サイバーセキュリティクラウドは8月21日、今年第2四半期を対象とした「Webアプリケーションへのサイバー攻撃検知レポート」を発表した。その概要は以下のとおり。
■全体概要
4月1日〜6月30日までに、同社が検知したWebアプリケーションへのサイバー攻撃の総攻撃数は5億2654万件(約67回/秒)にのぼり、前年同期比で78%増を記録した。さらに、1ホストあたりの攻撃件数は前年比で約2倍となった。
■攻撃種別の割合
主な攻撃種別の傾向を見ると、総攻撃数は増加したが、種別構成に大きな変化は見られなかった。
■API時代の新定番:Server Side Request Forgery検知件数
6月のServer Side Request Forgery検知件数は、前月5月から約200万件増加した。
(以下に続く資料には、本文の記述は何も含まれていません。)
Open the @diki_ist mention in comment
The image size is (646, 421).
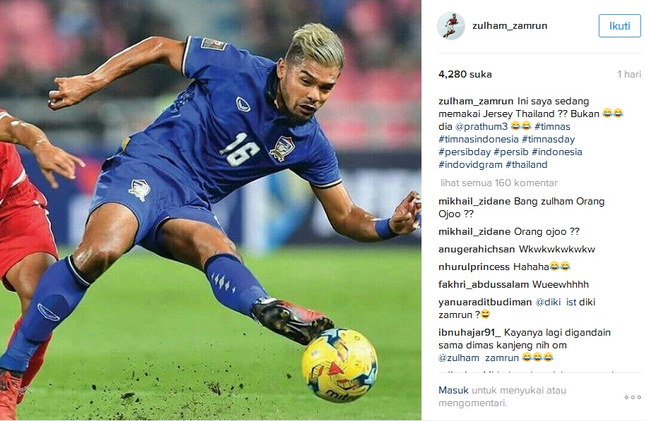coord(556,302)
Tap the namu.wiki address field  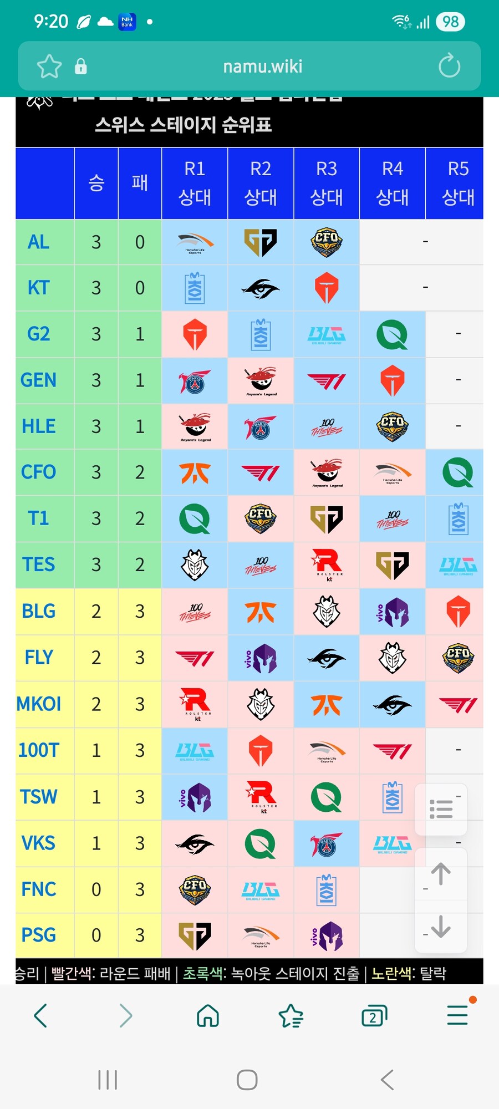point(262,67)
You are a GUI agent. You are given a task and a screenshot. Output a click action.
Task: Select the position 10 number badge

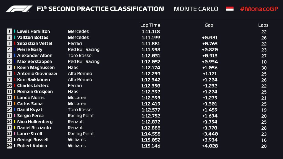(x=9, y=86)
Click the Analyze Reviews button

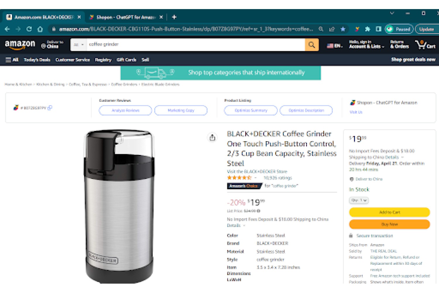(x=125, y=110)
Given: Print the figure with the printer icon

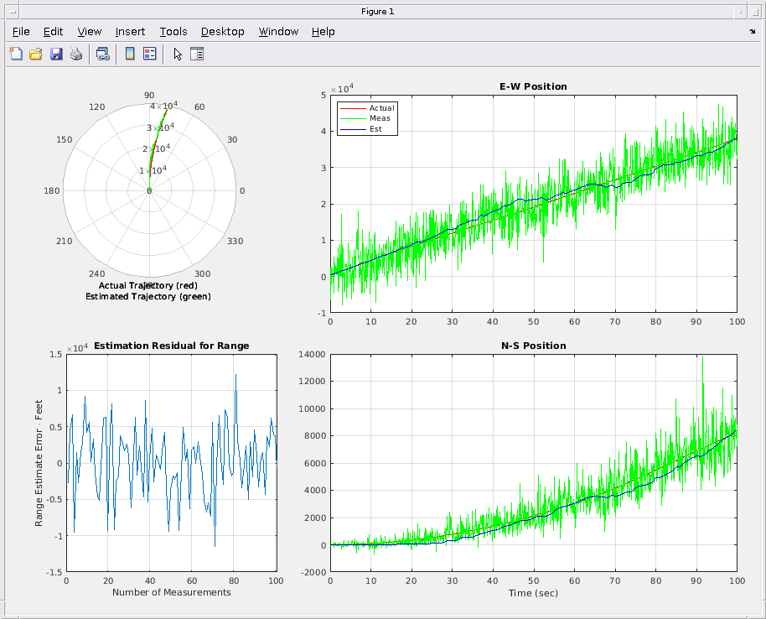Looking at the screenshot, I should pyautogui.click(x=76, y=55).
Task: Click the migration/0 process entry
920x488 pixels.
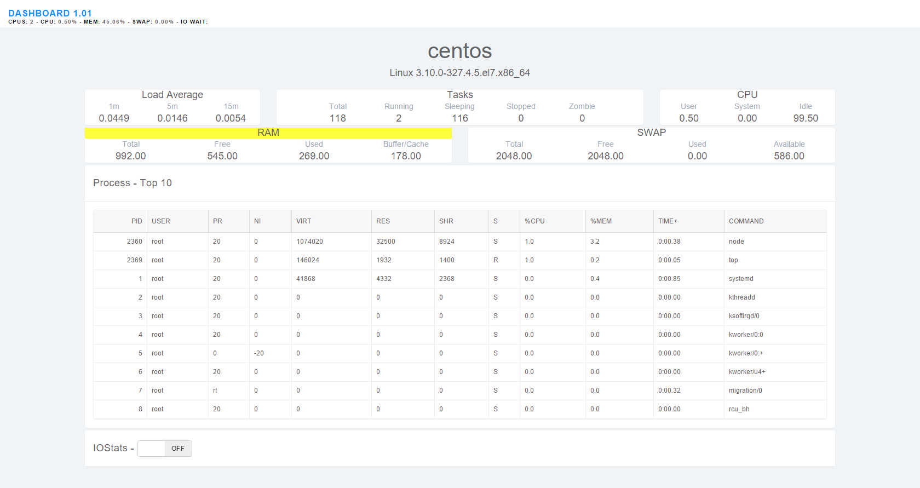Action: (x=745, y=391)
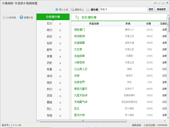Click the 导入小说 folder icon

(57, 9)

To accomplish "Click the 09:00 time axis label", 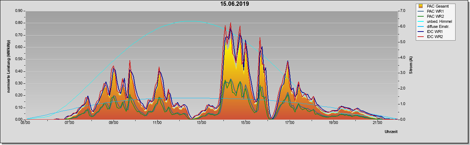I will pyautogui.click(x=113, y=123).
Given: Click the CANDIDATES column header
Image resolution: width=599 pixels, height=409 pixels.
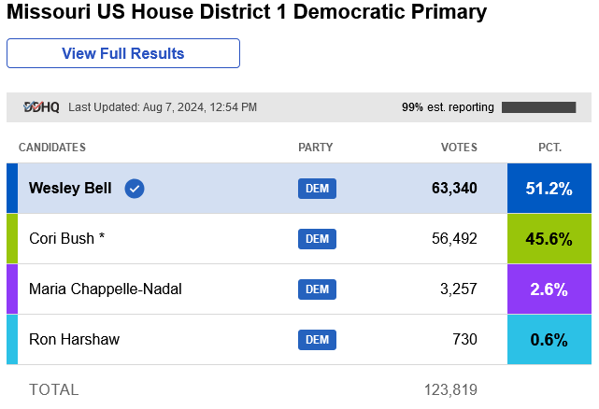Looking at the screenshot, I should click(x=52, y=148).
APIゲートウェイやクラウドIMDS経由での内部アクセスが狙われ、境界外から内部資源への踏み台となる危険性が高まっていると考えられる。
■攻撃元国
攻撃件数の上位は1位アメリカ、2位日本、3位フランス、ドイツと続いた。上位国はさほど変化がないが、 昨年同期で45位だったセーシェルが、今回の調査で5位に順位を大きく上げている。
■最も狙われた日は5月25日
5月後半、攻撃トラフィックは一気に加速。ピークは5月25日の1029万件で月間最多を記録し、この日を皮切りに27日にも1018万件と、“1000万件級”が立て続けに観測された。5月後半全体で平均約810万件と前半を大きく上回り、2025年で最も狙われた期間となった。これらの急増は、ボットネットを用いた自動スキャン型攻撃や、分散型サービス妨害(DoS/DDoS)攻撃の前兆である可能性が高いと考えられる。
■4月~6月に攻撃が増加する要因
4月~6月は、運用体制・変更イベント・情報露出が同時多発的に重なる構造的にリスクが高い。以下の要因が複合的に作用していると考えられる。
・長期休暇・連休の影響(監視の薄さ × 攻撃の活発化)
・年初〜2Qの「新規公開・構成変更」の集中
・脆弱性公開・PoC露出の時期的偏り
・CMS/プラグイン/フレームワークの更新タイミング
以上を総合すると、4〜6月は「連休による監視の手薄化」「変更イベントの集中」「脆弱性情報の露出増」が重なり、短期間に高強度のスパイクが発生しやすい四半期といえる。対策として、連休前後のハードニング、月末の変更ゲーティング強化、公開直後の追加モニタリングを徹底し、件数だけでなく攻撃率で評価することが重要。